Problem – In the records below, begin at the line that has "The width and height of the screenshot is (1022, 456)." and stop after the line that has "You are a computer-use agent. Viewport: 661px"; quote those lines verbatim and nothing more.

Records to use –

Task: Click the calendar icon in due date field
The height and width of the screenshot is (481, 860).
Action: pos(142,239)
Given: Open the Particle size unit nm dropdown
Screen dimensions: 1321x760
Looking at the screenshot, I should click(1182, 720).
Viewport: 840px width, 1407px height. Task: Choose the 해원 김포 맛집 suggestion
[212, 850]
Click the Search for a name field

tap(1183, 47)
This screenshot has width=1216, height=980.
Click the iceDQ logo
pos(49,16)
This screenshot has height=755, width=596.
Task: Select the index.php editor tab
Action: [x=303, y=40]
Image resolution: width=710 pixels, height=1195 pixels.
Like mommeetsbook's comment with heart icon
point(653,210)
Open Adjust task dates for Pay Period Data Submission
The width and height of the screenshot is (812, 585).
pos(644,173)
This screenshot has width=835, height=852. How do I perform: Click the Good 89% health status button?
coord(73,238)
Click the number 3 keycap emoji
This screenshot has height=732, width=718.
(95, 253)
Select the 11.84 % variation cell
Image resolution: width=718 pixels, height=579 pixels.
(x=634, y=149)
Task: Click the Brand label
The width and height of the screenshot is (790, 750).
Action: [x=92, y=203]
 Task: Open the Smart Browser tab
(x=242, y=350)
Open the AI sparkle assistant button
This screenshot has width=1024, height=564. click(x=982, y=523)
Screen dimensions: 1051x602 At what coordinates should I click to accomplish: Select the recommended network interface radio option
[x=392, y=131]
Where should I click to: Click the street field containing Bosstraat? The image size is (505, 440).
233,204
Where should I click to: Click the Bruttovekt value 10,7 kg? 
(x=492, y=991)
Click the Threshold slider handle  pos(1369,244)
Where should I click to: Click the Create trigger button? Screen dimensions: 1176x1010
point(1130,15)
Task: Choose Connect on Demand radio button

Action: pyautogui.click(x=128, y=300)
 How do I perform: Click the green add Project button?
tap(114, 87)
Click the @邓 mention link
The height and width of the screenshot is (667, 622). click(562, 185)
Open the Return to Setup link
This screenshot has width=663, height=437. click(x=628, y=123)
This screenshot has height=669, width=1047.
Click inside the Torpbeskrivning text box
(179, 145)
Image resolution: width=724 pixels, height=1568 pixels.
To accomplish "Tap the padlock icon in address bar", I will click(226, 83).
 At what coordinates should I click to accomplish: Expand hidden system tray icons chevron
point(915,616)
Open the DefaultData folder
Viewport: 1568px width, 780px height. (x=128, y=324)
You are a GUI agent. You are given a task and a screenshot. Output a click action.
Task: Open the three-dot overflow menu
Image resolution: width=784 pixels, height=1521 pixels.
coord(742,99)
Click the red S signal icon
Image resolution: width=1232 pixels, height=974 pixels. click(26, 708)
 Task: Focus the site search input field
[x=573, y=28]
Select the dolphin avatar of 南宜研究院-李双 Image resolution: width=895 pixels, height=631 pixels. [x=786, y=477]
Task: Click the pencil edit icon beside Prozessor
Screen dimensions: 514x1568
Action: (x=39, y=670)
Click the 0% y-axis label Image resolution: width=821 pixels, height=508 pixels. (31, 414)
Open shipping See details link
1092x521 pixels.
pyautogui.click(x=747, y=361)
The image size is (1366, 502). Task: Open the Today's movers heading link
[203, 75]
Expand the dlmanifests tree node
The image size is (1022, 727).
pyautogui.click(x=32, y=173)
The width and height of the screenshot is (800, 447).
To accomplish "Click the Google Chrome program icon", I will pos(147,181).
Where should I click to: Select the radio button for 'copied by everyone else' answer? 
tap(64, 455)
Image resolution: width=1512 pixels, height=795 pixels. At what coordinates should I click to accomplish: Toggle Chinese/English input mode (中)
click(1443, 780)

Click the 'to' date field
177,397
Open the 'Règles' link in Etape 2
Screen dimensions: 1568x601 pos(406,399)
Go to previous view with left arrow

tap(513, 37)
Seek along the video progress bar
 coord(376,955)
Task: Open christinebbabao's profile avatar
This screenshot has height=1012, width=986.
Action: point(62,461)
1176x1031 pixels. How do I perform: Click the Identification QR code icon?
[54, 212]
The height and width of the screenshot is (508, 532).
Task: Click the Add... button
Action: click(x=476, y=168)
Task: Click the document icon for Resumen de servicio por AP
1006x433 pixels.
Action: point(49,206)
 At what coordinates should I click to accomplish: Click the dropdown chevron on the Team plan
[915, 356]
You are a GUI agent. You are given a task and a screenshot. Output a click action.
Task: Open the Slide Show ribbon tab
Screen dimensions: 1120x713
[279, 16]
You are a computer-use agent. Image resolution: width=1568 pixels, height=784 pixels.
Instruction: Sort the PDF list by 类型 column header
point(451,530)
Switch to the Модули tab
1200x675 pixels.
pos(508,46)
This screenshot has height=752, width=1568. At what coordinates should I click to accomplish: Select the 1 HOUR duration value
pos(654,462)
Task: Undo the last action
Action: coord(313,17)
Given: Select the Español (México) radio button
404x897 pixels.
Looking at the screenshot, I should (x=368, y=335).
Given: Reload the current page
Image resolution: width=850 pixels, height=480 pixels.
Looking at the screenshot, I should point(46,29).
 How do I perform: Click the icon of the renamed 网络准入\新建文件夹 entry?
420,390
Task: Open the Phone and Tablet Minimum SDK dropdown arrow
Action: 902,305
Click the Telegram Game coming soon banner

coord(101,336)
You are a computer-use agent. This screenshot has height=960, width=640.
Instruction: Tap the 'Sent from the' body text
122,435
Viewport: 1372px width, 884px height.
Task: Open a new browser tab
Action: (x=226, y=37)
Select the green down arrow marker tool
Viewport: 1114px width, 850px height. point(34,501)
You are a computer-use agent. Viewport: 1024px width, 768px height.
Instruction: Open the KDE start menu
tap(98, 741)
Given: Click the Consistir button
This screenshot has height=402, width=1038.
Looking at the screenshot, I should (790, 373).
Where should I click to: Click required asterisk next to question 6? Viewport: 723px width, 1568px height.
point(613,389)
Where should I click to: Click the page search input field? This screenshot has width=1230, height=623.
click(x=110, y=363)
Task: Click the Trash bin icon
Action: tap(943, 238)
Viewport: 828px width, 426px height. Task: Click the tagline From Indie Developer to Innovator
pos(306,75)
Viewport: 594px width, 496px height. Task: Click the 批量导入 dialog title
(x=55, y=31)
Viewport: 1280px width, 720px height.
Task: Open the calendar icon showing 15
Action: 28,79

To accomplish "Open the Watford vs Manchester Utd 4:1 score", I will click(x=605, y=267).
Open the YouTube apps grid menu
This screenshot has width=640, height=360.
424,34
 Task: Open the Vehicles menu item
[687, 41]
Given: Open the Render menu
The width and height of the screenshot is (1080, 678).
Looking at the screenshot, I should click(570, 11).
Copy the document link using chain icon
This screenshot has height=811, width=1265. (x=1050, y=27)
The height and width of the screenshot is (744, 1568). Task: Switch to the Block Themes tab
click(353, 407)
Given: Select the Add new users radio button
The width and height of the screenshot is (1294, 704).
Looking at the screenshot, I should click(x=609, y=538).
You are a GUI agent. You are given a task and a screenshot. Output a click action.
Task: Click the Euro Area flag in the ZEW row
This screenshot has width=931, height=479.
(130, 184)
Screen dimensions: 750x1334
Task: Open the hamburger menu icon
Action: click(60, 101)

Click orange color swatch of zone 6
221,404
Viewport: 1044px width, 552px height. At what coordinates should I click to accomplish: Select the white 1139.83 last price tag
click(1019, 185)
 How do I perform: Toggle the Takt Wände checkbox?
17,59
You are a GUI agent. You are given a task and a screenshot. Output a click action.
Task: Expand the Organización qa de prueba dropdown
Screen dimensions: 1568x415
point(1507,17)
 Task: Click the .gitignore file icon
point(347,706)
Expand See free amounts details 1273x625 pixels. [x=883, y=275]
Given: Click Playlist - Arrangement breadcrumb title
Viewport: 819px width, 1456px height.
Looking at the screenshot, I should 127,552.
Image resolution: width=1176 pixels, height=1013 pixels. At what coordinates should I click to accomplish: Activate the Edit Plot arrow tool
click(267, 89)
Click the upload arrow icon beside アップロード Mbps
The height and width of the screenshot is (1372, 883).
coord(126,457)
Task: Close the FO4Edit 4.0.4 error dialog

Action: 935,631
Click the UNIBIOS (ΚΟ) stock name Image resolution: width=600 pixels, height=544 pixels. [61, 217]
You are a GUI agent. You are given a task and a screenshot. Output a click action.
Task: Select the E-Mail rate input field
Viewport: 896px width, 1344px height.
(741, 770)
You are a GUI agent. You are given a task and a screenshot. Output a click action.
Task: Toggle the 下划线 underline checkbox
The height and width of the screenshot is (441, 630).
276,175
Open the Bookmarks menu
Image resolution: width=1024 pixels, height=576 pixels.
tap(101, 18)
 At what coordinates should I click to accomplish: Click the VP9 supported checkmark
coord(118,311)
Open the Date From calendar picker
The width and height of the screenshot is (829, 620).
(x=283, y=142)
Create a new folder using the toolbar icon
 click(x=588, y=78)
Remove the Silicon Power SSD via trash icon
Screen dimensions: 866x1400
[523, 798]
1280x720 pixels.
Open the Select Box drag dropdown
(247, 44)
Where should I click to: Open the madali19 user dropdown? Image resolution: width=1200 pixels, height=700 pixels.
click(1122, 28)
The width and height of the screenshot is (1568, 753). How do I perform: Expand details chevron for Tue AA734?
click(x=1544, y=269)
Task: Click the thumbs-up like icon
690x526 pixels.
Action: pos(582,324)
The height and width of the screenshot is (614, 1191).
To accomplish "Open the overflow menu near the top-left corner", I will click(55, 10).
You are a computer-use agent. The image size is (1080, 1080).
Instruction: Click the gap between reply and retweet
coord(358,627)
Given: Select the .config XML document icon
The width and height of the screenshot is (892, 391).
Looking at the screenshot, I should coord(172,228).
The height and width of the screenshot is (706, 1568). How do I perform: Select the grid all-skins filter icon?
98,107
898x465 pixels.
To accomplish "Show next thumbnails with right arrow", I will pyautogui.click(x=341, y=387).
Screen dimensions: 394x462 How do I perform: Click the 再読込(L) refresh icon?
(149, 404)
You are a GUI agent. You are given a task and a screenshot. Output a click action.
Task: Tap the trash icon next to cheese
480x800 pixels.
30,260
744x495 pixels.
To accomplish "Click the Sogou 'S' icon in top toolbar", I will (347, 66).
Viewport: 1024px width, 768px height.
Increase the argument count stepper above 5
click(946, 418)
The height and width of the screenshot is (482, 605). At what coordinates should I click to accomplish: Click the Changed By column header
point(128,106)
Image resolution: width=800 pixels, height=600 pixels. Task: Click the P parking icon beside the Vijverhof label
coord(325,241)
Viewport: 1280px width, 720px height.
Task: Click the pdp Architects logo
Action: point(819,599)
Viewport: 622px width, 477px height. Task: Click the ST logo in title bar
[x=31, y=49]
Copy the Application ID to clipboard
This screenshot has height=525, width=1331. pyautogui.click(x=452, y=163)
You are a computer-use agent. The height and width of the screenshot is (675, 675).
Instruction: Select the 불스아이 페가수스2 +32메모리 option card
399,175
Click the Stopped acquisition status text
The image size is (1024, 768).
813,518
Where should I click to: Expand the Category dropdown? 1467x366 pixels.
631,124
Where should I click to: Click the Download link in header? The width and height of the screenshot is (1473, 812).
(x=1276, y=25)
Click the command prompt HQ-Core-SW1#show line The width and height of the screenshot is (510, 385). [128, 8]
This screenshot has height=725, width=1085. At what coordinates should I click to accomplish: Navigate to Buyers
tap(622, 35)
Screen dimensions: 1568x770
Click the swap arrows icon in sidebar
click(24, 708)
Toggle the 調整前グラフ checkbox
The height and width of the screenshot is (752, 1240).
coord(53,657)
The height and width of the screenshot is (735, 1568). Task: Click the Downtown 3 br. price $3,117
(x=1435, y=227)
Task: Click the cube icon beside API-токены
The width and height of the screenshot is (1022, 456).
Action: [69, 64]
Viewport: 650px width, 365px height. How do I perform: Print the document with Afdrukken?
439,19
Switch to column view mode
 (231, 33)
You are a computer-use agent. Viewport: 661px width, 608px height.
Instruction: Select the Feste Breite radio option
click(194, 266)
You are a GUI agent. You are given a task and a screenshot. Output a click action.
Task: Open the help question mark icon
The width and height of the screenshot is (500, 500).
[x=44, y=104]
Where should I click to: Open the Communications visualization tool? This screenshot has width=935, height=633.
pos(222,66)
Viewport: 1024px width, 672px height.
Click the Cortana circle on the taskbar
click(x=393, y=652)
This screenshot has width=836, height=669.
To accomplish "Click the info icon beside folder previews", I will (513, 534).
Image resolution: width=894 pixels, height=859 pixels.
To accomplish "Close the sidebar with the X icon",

Output for this exercise –
The width and height of the screenshot is (1022, 456).
Action: [69, 64]
Viewport: 650px width, 365px height. How do I perform: Print the document with Afdrukken?
439,19
Switch to column view mode
 (231, 33)
You are a computer-use agent. Viewport: 661px width, 608px height.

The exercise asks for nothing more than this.